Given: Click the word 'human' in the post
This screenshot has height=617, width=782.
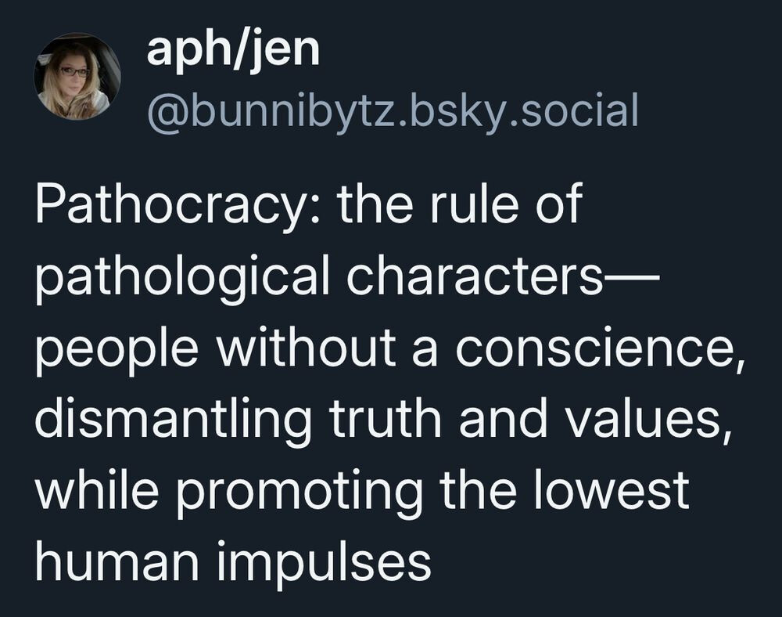Looking at the screenshot, I should (117, 559).
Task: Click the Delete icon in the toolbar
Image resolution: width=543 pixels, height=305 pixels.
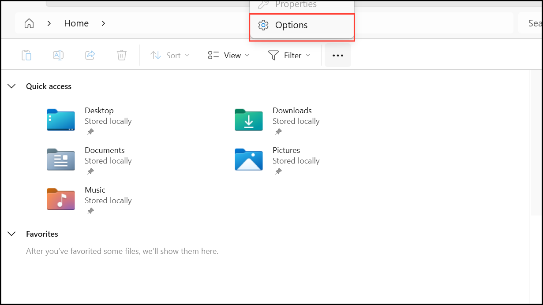Action: point(121,55)
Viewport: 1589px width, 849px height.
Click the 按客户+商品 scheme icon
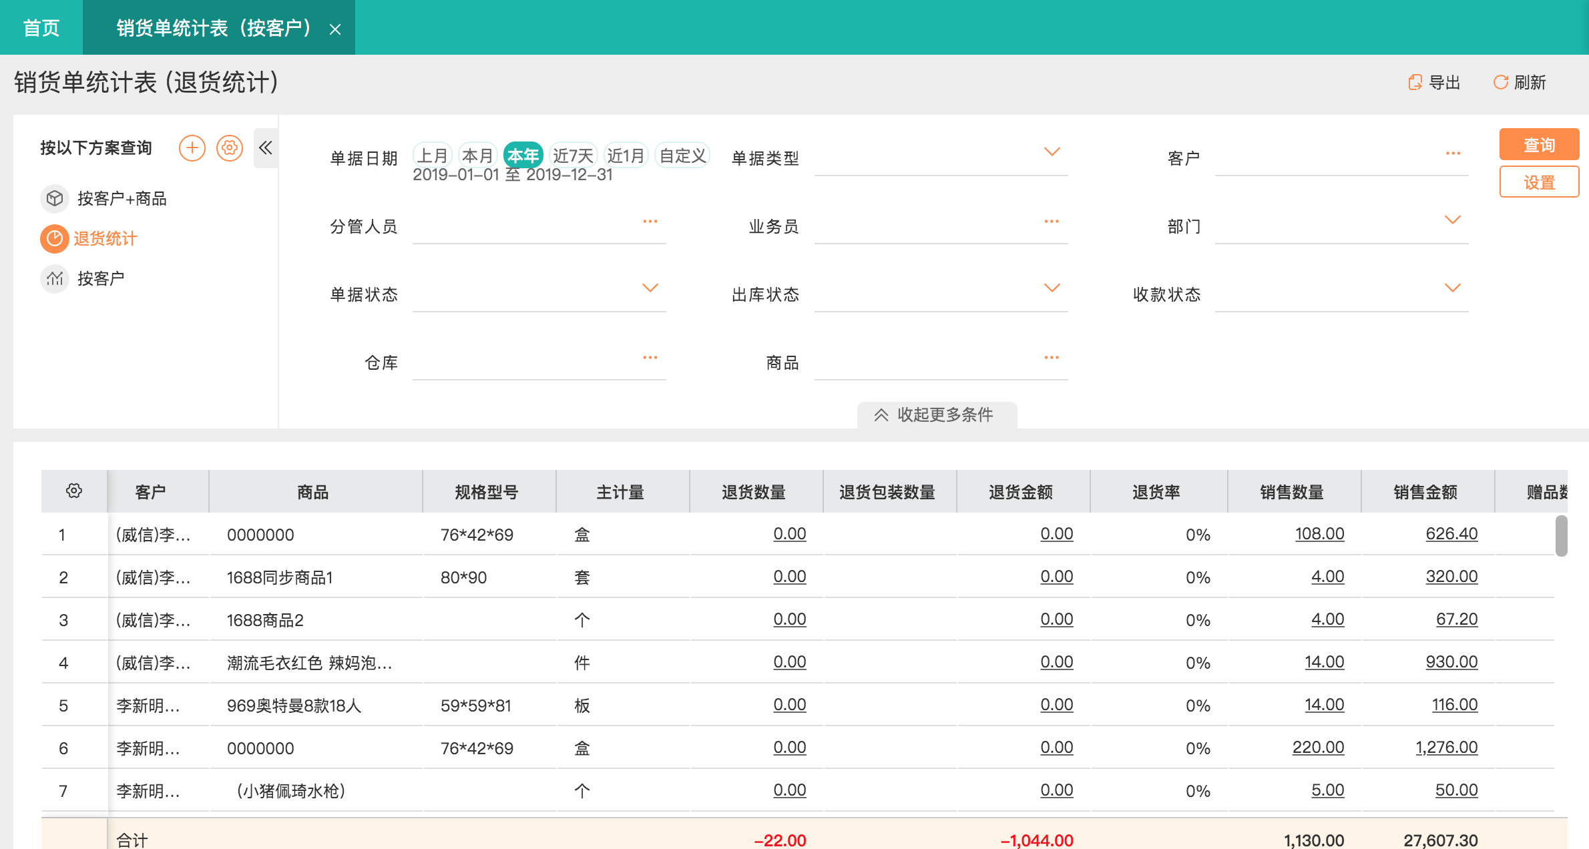point(55,198)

+ + + + + + +

Retype every record above exactly as written, but leave out the pictures.

* Task response
Given: Click the word 'human' in the post
This screenshot has height=617, width=782.
Looking at the screenshot, I should (117, 559).
Task: Click the Delete icon in the toolbar
Image resolution: width=543 pixels, height=305 pixels.
Action: point(121,55)
Viewport: 1589px width, 849px height.
Click the 按客户+商品 scheme icon
point(55,198)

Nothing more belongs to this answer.